Ten years ago, on what was his first day doing television news, Jessob Reisbeck's life and career were turned upside down by a hatchet-wielding hitchhiker named Kai.

More accurately, by an unedited video that Reisbeck, now the evening news anchor at Milwaukee's WDJT-TV (Channel 58), uploaded to YouTube featuring a hatchet-wielding hitchhiker named Kai.

That moment, the aftermath and the horrible crime that followed are the focus of the new Netflix documentary, "The Hatchet Wielding Hitchhiker." Since its debut on the streaming service Jan. 10, the movie has climbed to the top of Netflix's most-watched list.

“Even since this documentary, it’s different, man," Reisbeck said in an interview with the Journal Sentinel Friday. "It’s such an amazing, special, once-in-a-lifetime thing to be part of the No. 1 movie on Netflix. But at the same time, I'm heartbroken and torn because he’s sitting where he’s sitting and there’s another gentleman who’s dead.

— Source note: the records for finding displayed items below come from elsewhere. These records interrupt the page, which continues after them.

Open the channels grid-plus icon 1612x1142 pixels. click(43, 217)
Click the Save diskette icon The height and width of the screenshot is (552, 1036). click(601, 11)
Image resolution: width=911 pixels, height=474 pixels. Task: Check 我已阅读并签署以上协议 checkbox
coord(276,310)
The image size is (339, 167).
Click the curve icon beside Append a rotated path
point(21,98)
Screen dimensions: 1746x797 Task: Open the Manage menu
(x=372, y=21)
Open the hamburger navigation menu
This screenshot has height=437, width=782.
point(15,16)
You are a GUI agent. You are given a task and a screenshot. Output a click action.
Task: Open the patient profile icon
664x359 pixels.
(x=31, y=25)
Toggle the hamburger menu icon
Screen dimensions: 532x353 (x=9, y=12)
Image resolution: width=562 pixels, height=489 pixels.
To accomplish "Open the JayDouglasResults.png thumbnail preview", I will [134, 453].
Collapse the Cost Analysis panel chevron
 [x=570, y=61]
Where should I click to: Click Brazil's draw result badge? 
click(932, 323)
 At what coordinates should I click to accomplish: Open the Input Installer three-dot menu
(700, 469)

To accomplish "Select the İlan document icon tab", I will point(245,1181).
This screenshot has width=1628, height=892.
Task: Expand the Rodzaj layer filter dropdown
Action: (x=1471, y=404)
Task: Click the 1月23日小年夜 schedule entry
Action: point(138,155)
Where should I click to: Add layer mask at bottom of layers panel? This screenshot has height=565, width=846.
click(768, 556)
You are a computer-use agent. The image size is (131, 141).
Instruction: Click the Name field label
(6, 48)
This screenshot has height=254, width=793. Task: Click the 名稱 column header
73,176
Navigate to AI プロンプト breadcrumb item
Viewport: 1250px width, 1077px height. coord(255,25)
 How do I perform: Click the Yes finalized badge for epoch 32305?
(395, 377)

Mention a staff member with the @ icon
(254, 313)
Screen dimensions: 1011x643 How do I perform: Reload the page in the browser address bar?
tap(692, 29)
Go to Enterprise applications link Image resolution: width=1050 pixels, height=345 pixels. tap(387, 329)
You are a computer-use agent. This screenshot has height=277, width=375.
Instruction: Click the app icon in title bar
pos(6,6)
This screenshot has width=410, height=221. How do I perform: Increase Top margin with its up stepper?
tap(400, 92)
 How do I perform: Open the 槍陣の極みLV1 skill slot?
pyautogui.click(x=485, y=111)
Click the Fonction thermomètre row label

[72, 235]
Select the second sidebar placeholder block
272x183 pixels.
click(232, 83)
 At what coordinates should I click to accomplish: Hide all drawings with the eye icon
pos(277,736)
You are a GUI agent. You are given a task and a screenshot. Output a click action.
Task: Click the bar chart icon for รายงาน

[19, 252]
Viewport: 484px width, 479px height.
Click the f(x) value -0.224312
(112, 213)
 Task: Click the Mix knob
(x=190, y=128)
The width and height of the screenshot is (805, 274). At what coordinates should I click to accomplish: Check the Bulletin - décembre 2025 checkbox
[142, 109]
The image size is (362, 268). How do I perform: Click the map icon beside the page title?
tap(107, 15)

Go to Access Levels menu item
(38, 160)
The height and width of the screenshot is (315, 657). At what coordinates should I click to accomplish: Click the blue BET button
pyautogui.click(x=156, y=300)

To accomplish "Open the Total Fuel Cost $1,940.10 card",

"This whole experience has definitely changed me.”

Fellow Channel 58 news anchor Mike Curkov interviewed Reisbeck about his experience with the Kai story and the Netflix documentary for a special segment that will air during Channel 58's 10 p.m. newscast on Jan. 19.

When Reisbeck met Kai, the hatchet-wielding hitchhiker

Reisbeck, who was born in Wisconsin Rapids and moved to California when he was 5, had always wanted to be a sports broadcaster. After graduating from Arizona State University, he first worked as a sports anchor and reporter at WAOW-TV in Wausau, then, after a stop in Syracuse, got a sports job in 2009 at KMPH-TV in Fresno, California.

Reisbeck had been at KMPH for nearly four years when he was drafted to fill in on the news side: “They kind of used me as the utility man, if you will as well, kind of a Swiss Army knife.”

Jessob Reisbeck is an evening news anchor at WDJT-TV (Channel 58), Milwaukee's CBS affiliate
Jessob Reisbeck is an evening news anchor at WDJT-TV (Channel 58), Milwaukee's CBS affiliate

On Feb. 1, 2013, they were listening to reports on a police scanner of a car crash that sounded like it was escalating into something more. Reisbeck went to the scene and tried to piece together what happened. A driver had apparently pinned another man against a truck with his car. When a witness tried to help the pinned man, the driver attacked her. A hitchhiker who had been riding with the driver then stepped in, fending off the man with a hatchet.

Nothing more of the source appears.